* _Direction_
Recast the entries from the line containing "Where should I" through the end of the entries as a JSON list of strings, one string per line, with blank lines omitted and the pictures left out.

★ ★ ★

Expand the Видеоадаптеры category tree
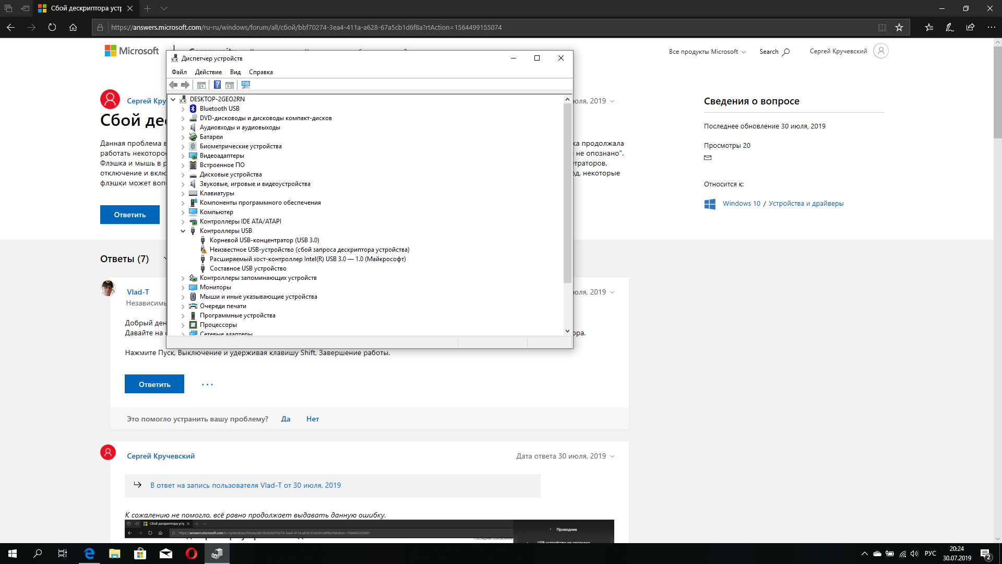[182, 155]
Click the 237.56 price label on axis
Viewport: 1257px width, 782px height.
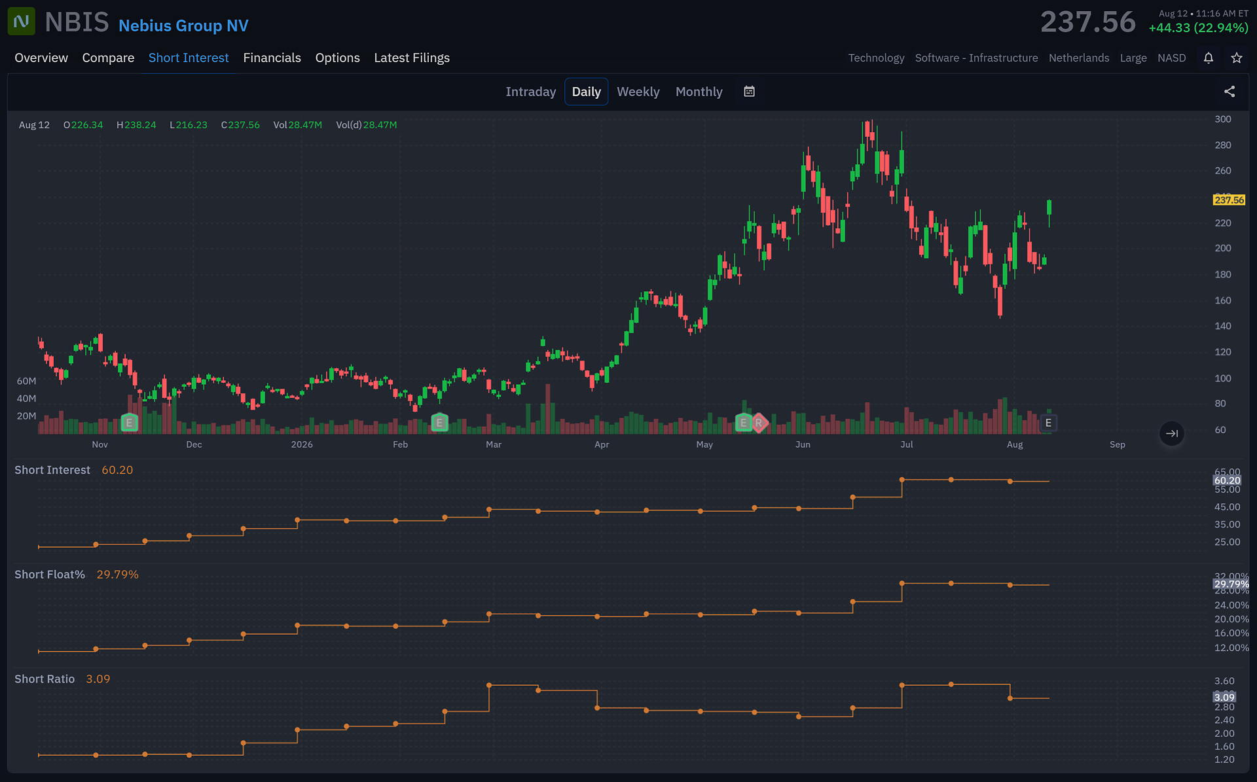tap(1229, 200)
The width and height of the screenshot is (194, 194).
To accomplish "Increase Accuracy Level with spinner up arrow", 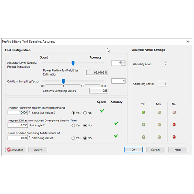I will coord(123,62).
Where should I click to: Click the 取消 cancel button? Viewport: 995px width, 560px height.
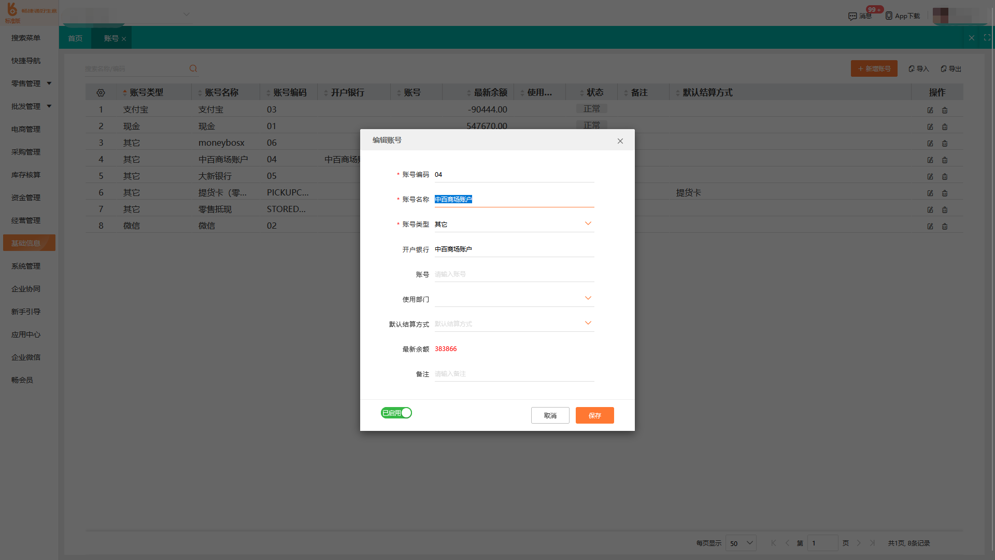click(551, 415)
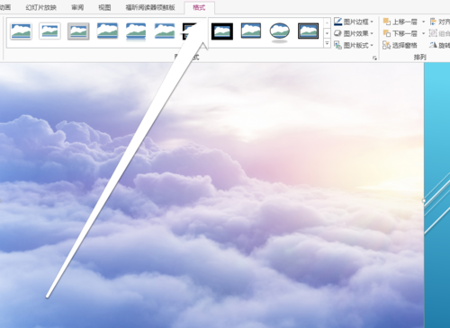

★ ★ ★

* _Answer to the exercise_
[
  "Where should I click to: Click the 取消 cancel button? Viewport: 995px width, 560px height.",
  "click(551, 415)"
]